HOW TO COMPLETE THIS TASK: Scan the listing below. Report each line that includes "menu".

INPUT FOR THIS TASK:
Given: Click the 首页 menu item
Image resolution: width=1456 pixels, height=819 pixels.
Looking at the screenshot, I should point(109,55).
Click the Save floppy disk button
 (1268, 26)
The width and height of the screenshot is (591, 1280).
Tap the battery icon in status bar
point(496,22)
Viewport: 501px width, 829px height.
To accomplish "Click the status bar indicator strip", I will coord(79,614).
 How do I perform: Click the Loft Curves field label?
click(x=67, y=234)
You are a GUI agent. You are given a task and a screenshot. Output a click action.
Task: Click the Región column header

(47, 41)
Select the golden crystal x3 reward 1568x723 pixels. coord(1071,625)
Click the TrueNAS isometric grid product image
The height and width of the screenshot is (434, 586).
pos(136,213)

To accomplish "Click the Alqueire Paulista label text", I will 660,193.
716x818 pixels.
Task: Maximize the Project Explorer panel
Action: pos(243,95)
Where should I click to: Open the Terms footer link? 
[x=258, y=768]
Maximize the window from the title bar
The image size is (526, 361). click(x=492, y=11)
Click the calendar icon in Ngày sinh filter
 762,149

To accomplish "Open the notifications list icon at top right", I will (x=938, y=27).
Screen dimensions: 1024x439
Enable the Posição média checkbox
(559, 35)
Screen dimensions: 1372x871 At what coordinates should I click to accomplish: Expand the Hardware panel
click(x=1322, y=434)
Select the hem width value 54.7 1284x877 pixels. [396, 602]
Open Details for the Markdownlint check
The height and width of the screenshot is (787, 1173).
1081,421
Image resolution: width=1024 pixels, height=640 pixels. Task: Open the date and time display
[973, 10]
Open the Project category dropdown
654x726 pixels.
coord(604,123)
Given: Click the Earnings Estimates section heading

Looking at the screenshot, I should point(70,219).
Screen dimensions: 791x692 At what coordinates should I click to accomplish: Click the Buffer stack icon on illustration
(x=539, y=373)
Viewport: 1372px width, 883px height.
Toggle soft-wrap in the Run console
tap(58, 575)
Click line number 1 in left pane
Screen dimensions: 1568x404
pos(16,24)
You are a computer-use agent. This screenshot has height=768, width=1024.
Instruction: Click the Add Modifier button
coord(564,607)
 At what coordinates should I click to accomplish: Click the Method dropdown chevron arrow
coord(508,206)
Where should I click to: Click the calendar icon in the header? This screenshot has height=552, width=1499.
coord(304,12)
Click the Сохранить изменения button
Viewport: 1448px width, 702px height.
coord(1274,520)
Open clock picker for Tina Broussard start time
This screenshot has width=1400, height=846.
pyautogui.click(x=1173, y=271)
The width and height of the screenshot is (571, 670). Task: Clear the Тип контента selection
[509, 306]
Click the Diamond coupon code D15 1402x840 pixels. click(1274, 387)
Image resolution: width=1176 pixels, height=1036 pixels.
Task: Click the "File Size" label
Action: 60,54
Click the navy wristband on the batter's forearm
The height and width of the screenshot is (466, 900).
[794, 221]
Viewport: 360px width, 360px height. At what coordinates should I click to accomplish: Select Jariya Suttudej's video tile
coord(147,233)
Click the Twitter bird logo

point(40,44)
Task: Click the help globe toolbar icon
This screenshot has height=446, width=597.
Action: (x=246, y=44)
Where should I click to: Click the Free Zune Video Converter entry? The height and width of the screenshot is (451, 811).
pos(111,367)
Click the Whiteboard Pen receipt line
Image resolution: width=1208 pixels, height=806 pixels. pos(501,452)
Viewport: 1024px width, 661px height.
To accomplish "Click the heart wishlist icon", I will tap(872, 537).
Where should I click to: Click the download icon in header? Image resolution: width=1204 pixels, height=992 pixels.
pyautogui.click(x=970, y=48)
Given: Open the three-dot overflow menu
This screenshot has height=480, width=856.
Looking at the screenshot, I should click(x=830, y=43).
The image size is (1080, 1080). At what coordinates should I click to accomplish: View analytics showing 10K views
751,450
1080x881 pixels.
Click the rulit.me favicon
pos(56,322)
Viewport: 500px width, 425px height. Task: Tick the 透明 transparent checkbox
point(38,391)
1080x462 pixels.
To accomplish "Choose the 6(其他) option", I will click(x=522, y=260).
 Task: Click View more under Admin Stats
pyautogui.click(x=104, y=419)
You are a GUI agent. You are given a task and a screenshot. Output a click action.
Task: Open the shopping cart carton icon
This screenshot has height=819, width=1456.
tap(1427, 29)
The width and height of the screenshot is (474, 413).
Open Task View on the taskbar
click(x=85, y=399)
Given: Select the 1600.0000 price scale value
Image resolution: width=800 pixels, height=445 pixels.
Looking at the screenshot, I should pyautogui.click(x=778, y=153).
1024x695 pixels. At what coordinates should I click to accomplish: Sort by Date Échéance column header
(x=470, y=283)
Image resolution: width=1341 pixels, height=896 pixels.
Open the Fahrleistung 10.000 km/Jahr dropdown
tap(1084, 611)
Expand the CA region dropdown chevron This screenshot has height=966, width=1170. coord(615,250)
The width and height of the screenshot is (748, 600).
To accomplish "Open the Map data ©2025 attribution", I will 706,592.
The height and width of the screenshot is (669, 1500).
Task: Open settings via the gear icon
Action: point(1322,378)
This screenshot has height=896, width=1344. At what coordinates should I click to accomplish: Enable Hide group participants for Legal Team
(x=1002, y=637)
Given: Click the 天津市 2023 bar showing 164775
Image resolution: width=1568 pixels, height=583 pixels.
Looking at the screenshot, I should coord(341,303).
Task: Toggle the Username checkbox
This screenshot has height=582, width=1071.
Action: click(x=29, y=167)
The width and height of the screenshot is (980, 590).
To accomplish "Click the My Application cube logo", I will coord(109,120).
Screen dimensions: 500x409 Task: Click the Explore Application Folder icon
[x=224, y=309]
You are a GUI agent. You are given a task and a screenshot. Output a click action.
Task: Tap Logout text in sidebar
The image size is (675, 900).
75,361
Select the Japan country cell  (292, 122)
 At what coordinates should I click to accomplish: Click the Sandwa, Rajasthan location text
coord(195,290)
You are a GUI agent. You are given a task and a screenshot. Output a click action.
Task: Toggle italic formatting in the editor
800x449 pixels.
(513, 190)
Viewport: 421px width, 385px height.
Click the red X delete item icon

RESULT OF THIS TASK:
Given: Click the 首页 menu item
Given: Open the three-dot overflow menu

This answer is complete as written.